Le mieux, c’est de laisser respirer le bois.
Précaution majeure cependant : les protéger des insectes mangeurs de bois. Ca, c’est une autre affaire, mais des techniques existent.
A l’intérieur , le plus difficile, c’est d’empêcher les chats de se faire les griffes sur les poutrages !
Aldona
5 septembre 2021 @ 11:12
Beau reportage sur un village d’Alsace, quand on visite cette région, on est émerveillée par ces façades, ces fleurs, sans parler des marchés de Noël
Danielle
5 septembre 2021 @ 12:05
Un reportage très complet avec un cours d’histoire, merci Guizmo.
Ciboulette
5 septembre 2021 @ 14:03
Merci , Guizmo , ce village est effectivement très différent des autres par son architecture .
Carole 007
5 septembre 2021 @ 20:59
Ah le baeckeoffe, je le cuisinais assez régulièrement dans les années 70, et j’aimais beaucoup ça.
Pas très « light » selon les normes en vigueur actuelles, mais j’ai toujours eu un bon métabolisme qui me permettait d’ignorer ce type de problème.
À cet instant, je ne sais plus où est ma recette, mais c’est à peu près cela.
Et pour la petite histoire, Leonor ou d’autres me recadreront 😉, le lundi, pendant que Mesdames faisaient la lessive 😅, elles utilisaient le four du boulanger du village pour cuire ce plat.
l'Alsacienne
6 septembre 2021 @ 16:49
Exactement, Carole.
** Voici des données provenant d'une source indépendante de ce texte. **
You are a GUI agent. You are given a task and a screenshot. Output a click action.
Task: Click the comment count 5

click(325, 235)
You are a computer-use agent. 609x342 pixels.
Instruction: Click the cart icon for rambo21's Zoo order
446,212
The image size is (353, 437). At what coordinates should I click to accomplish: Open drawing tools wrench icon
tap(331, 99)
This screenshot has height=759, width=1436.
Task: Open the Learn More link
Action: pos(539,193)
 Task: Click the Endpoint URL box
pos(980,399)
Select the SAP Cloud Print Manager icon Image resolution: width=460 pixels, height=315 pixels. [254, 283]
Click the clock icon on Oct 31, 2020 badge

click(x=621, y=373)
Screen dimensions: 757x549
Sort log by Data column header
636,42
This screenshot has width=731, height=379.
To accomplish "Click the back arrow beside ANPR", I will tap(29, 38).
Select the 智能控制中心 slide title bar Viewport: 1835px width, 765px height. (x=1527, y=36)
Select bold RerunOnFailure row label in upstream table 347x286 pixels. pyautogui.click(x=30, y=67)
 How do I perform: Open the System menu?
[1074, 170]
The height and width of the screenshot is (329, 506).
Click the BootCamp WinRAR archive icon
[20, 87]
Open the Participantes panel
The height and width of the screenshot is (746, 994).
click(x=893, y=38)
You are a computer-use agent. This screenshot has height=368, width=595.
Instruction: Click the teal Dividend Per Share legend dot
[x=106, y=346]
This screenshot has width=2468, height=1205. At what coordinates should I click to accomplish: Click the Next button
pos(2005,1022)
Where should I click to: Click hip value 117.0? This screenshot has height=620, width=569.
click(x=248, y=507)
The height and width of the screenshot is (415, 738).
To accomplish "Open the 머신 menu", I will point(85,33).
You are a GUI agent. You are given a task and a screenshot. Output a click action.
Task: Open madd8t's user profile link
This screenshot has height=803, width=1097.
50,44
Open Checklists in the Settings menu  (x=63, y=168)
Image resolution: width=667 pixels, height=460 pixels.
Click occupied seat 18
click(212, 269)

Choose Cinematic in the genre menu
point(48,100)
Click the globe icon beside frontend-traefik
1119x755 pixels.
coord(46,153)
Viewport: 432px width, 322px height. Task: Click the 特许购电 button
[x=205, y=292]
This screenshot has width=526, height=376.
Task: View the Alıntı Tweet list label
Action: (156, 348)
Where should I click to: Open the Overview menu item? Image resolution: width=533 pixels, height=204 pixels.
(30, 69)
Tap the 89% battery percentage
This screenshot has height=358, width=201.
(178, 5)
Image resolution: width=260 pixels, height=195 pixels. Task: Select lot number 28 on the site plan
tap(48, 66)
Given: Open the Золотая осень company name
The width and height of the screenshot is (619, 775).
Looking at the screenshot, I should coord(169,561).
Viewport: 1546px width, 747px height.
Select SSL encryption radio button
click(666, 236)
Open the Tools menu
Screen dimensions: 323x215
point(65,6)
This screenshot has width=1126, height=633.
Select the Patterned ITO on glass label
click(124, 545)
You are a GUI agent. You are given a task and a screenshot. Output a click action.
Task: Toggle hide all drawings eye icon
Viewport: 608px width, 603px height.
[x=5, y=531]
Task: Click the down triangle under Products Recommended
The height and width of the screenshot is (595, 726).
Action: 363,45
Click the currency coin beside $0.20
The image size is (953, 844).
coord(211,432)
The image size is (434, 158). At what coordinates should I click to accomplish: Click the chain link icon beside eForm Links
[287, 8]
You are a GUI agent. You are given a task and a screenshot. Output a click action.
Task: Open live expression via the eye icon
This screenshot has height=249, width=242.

Les villageoises qui allaient au lavoir faire leur lessive, déposaient la terrine chez le boulanger qui la ans son four.
Au retour, lessive terminée, les villageoises reprenaient leur terrine et passaient à table.
Baeckeoffe, traduit mot à mot de l’Alsacien signifie four du boulanger.
De nos jours, il existe des variantes du Baeckeoffe : aux poissons, à la viande et cuisse de canard, ….. recette d’origine : 3 viandes : porc, boeuf, agneau.
Leonor
7 septembre 2021 @ 09:37
Carole 007 et L’Alsacienne ont tout dit.
Ajoutons encore ceci : le Baeckeoffe , » Four du Boulanger » donc, est un plat très pratique quand vous avez beaucoup de monde . Je parle du genre de monde qui aime bien manger et s’amuser, mais surtout sans chichi ( avec s ou sans s, chichi-s ?).
Vous pouvez le préparer à l’avance, justement, ce qui vous permet de rester à table avec les convives, et tout le monde se régale , en se resservant à volonté.
D’ailleurs … à moins de disposer d’rune méga-grande-terrine, mieux vaut en préparer deux à la fois ! ;-)
Le dessert ensuite est inutile ( y’a plus la place !) . Par contre, une p’tite eau-de-vie bien parfumée…
Gibbs ☀️
6 septembre 2021 @ 08:23
Merci Guizmo !
l'Alsacienne
6 septembre 2021 @ 16:51
Dans le cadre de l’émission « Village préféré des Français », la jolie bourgade d’Eguisheim (Haut-Rhin près de Colmar) a été lauréate en 2013.
Eguisheim, village du pape alsacien Léon IX.